Collected data:
.....
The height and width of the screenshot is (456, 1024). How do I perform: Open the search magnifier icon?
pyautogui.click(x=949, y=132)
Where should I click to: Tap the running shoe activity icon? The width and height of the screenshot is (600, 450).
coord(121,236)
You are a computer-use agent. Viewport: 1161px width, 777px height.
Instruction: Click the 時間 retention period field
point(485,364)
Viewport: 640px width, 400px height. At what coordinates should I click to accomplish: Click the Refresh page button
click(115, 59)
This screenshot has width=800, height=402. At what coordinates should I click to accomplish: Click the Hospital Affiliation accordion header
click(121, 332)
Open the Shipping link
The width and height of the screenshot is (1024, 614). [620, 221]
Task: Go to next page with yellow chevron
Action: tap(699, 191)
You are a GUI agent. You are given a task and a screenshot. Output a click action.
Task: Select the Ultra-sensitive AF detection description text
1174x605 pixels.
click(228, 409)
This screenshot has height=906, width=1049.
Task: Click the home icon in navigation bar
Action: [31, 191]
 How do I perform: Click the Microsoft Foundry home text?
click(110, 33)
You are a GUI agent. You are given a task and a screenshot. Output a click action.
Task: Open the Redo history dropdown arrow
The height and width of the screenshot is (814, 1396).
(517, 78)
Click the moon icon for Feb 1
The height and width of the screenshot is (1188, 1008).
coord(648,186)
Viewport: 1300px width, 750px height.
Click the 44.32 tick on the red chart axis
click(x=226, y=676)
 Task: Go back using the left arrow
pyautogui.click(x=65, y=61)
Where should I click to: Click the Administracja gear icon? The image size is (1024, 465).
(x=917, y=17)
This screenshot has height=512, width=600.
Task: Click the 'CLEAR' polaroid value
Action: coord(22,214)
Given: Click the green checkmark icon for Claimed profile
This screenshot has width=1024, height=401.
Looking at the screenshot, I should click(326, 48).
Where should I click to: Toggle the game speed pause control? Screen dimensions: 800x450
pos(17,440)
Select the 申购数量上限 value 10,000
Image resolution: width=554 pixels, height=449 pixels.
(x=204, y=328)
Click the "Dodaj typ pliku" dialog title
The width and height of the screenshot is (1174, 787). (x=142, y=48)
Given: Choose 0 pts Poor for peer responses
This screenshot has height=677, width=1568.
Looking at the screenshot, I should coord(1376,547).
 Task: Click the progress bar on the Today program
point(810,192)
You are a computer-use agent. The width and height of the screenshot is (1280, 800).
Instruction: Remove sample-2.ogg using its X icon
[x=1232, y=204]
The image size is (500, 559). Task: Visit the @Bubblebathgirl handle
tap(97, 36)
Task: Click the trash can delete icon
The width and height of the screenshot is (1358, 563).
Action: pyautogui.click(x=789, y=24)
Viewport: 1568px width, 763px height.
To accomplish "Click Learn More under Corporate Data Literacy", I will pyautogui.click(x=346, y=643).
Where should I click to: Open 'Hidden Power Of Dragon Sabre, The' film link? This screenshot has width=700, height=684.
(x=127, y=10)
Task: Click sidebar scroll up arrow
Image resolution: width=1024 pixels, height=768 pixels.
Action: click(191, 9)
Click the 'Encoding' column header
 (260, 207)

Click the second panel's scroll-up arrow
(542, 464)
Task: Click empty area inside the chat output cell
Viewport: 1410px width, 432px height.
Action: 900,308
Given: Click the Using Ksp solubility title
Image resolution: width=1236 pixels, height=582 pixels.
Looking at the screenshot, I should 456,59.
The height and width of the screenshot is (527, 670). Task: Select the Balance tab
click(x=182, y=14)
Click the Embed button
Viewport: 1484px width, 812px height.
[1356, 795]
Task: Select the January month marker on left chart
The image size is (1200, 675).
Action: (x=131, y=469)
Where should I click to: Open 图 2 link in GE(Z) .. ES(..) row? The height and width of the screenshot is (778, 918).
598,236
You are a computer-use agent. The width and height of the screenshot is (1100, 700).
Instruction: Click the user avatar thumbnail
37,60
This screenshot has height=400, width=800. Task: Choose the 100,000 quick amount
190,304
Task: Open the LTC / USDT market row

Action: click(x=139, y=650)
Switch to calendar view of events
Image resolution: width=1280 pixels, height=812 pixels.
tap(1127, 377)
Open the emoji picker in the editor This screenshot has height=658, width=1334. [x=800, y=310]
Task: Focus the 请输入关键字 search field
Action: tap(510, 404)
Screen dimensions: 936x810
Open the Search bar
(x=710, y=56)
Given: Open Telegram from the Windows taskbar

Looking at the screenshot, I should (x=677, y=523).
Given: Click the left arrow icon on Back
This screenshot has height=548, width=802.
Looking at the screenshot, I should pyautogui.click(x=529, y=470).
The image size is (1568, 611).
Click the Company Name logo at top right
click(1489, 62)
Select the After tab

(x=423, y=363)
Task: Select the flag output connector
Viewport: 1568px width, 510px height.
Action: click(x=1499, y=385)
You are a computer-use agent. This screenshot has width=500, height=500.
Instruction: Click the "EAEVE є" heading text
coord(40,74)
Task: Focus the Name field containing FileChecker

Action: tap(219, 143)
.....
About this task:
An exact copy of all the records is the expected answer.

Exercise output:
The height and width of the screenshot is (456, 1024). How do I perform: Open the search magnifier icon?
pyautogui.click(x=949, y=132)
Where should I click to: Tap the running shoe activity icon? The width and height of the screenshot is (600, 450).
coord(121,236)
You are a computer-use agent. Viewport: 1161px width, 777px height.
Instruction: Click the 時間 retention period field
point(485,364)
Viewport: 640px width, 400px height. At what coordinates should I click to accomplish: Click the Refresh page button
click(115, 59)
This screenshot has width=800, height=402. At what coordinates should I click to accomplish: Click the Hospital Affiliation accordion header
click(121, 332)
Open the Shipping link
The width and height of the screenshot is (1024, 614). [620, 221]
Task: Go to next page with yellow chevron
Action: tap(699, 191)
You are a GUI agent. You are given a task and a screenshot. Output a click action.
Task: Select the Ultra-sensitive AF detection description text
1174x605 pixels.
click(228, 409)
This screenshot has height=906, width=1049.
Task: Click the home icon in navigation bar
Action: [31, 191]
 How do I perform: Click the Microsoft Foundry home text?
click(110, 33)
You are a GUI agent. You are given a task and a screenshot. Output a click action.
Task: Open the Redo history dropdown arrow
The height and width of the screenshot is (814, 1396).
(517, 78)
Click the moon icon for Feb 1
The height and width of the screenshot is (1188, 1008).
coord(648,186)
Viewport: 1300px width, 750px height.
Click the 44.32 tick on the red chart axis
click(x=226, y=676)
 Task: Go back using the left arrow
pyautogui.click(x=65, y=61)
Where should I click to: Click the Administracja gear icon? The image size is (1024, 465).
(x=917, y=17)
This screenshot has height=512, width=600.
Task: Click the 'CLEAR' polaroid value
Action: coord(22,214)
Given: Click the green checkmark icon for Claimed profile
This screenshot has width=1024, height=401.
Looking at the screenshot, I should click(326, 48).
Where should I click to: Toggle the game speed pause control? Screen dimensions: 800x450
pos(17,440)
Select the 申购数量上限 value 10,000
Image resolution: width=554 pixels, height=449 pixels.
(x=204, y=328)
Click the "Dodaj typ pliku" dialog title
The width and height of the screenshot is (1174, 787). (x=142, y=48)
Given: Choose 0 pts Poor for peer responses
This screenshot has height=677, width=1568.
Looking at the screenshot, I should coord(1376,547).
 Task: Click the progress bar on the Today program
point(810,192)
You are a computer-use agent. The width and height of the screenshot is (1280, 800).
Instruction: Remove sample-2.ogg using its X icon
[x=1232, y=204]
The image size is (500, 559). Task: Visit the @Bubblebathgirl handle
tap(97, 36)
Task: Click the trash can delete icon
The width and height of the screenshot is (1358, 563).
Action: pyautogui.click(x=789, y=24)
Viewport: 1568px width, 763px height.
To accomplish "Click Learn More under Corporate Data Literacy", I will pyautogui.click(x=346, y=643).
Where should I click to: Open 'Hidden Power Of Dragon Sabre, The' film link? This screenshot has width=700, height=684.
(x=127, y=10)
Task: Click sidebar scroll up arrow
Image resolution: width=1024 pixels, height=768 pixels.
Action: click(191, 9)
Click the 'Encoding' column header
 (260, 207)

Click the second panel's scroll-up arrow
(542, 464)
Task: Click empty area inside the chat output cell
Viewport: 1410px width, 432px height.
Action: 900,308
Given: Click the Using Ksp solubility title
Image resolution: width=1236 pixels, height=582 pixels.
Looking at the screenshot, I should 456,59.
The height and width of the screenshot is (527, 670). Task: Select the Balance tab
click(x=182, y=14)
Click the Embed button
Viewport: 1484px width, 812px height.
[1356, 795]
Task: Select the January month marker on left chart
The image size is (1200, 675).
Action: (x=131, y=469)
Where should I click to: Open 图 2 link in GE(Z) .. ES(..) row? The height and width of the screenshot is (778, 918).
598,236
You are a computer-use agent. The width and height of the screenshot is (1100, 700).
Instruction: Click the user avatar thumbnail
37,60
This screenshot has height=400, width=800. Task: Choose the 100,000 quick amount
190,304
Task: Open the LTC / USDT market row

Action: click(x=139, y=650)
Switch to calendar view of events
Image resolution: width=1280 pixels, height=812 pixels.
tap(1127, 377)
Open the emoji picker in the editor This screenshot has height=658, width=1334. [x=800, y=310]
Task: Focus the 请输入关键字 search field
Action: tap(510, 404)
Screen dimensions: 936x810
Open the Search bar
(x=710, y=56)
Given: Open Telegram from the Windows taskbar

Looking at the screenshot, I should (x=677, y=523).
Given: Click the left arrow icon on Back
This screenshot has height=548, width=802.
Looking at the screenshot, I should pyautogui.click(x=529, y=470).
The image size is (1568, 611).
Click the Company Name logo at top right
click(1489, 62)
Select the After tab

(x=423, y=363)
Task: Select the flag output connector
Viewport: 1568px width, 510px height.
Action: click(x=1499, y=385)
You are a computer-use agent. This screenshot has width=500, height=500.
Instruction: Click the "EAEVE є" heading text
coord(40,74)
Task: Focus the Name field containing FileChecker

Action: tap(219, 143)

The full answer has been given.